2025年4月9日、東芝デジタルソリューションズは、情報通信研究機構(NICT)と生成AI技術の応用を目的とした共同研究を開始した。
両者は、大規模言語モデル(LLM)と検索拡張生成(RAG)技術を活用し、企業内における知識継承と業務効率化の実現を目指す。
少子高齢化と情報継承の課題に挑むAI応用研究
日本では少子高齢化が進行し、労働人口の減少とともに、熟練者のノウハウが次世代に引き継がれにくくなっている。
このような社会課題に対応するため、生成AIの活用が期待されている。東芝とNICTの共同研究は、まさにこの状況を背景にスタートしたものであり、企業に蓄積された知識資産を次世代へ効率的に引き継ぐ仕組みづくりを目的としている。
大規模言語モデル(LLM)は、自然言語処理の分野において圧倒的な成果を上げているが、最新情報や企業特有の知識に対しては限界がある。
そこで登場するのが検索拡張生成(RAG)という技術だ。
RAGは、社内データベースから関連情報を抽出し、それを基に精度の高い回答を導き出す仕組みである。
この技術によって、汎用的なモデルでも、特定業務に即した応答が可能になる。
今回の共同研究では、NICTが保有する日本語特化型LLMや大量の言語データを基盤とし、東芝がRAGの精度向上やAIエージェントの応用技術を開発する。さらに、工場やソフトウェア開発現場でのデータ解析など、具体的な業務シーンでの応用を想定した実証も進められている。企業が抱える“暗黙知の形式知化”という長年の課題に対し、技術的解決策を提供する可能性を秘めた取り組みである。
生成AIがもたらす業務変革と企業の未来像
東芝とNICTによる本共同研究の成果が社会実装された場合、企業活動は大きな転換点を迎えることになるだろう。
たとえば、ベテラン社員の経験を記録・検索可能なデータとして活用すれば、新人や若手社員がその知識に短時間でアクセスし、即戦力として成長できる環境が整う可能性が高い。
これは単なる業務効率化にとどまらず、企業文化や技術の持続的継承に直結するだろう。
また、生成AIを活用したAIエージェントが、社内の質問対応や業務支援を担うようになれば、マニュアル作成や教育コストの削減といった副次的効果も期待できる。

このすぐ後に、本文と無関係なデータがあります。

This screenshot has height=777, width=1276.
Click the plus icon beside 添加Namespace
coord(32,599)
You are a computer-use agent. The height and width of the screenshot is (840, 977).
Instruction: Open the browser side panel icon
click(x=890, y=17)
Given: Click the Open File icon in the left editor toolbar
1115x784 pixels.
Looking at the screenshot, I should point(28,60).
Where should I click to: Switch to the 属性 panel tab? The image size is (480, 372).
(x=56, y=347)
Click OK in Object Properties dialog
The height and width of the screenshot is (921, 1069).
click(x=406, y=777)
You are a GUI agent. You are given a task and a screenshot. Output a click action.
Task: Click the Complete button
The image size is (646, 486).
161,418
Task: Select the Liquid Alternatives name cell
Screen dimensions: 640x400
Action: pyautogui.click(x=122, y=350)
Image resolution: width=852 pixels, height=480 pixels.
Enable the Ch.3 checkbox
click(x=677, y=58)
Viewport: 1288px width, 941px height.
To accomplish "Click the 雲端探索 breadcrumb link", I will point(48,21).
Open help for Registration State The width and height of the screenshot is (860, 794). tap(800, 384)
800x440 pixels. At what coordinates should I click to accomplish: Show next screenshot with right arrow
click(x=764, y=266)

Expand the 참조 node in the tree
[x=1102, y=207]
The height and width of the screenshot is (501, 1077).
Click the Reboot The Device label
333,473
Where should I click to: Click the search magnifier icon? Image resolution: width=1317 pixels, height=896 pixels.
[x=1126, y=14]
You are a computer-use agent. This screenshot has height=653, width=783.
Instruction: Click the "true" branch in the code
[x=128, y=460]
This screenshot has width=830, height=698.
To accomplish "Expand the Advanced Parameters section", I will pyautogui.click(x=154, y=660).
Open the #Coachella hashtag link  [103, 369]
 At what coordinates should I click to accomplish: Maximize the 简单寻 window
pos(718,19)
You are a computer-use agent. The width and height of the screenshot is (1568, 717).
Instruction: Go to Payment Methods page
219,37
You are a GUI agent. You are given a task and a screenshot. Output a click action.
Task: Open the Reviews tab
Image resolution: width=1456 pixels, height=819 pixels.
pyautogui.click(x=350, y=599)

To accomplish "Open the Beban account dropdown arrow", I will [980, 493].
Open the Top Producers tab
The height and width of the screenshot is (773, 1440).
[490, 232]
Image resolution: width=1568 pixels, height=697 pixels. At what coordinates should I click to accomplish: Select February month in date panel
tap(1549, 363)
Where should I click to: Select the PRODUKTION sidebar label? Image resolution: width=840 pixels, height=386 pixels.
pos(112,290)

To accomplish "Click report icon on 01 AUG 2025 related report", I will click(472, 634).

一方、デメリットとしては、RAGを前提としたAIシステムの構築には高い初期コストと情報整備の手間がかかる点がある。
また、AIが抽出・生成する情報の信頼性や責任の所在といった論点も未解決である。
誤情報の拡散や、意思決定の誤誘導が起こるリスクもゼロではない。
今後、他の企業や研究機関による同様の取り組みが加速すれば、生成AIを軸とした新たなビジネスエコシステムが形成されることも考えられる。
生成AIは単なるツールではなく、企業の知的資産を最大限に活用するための中核的存在として、ビジネスの在り方を根本から変えていくことになるだろう。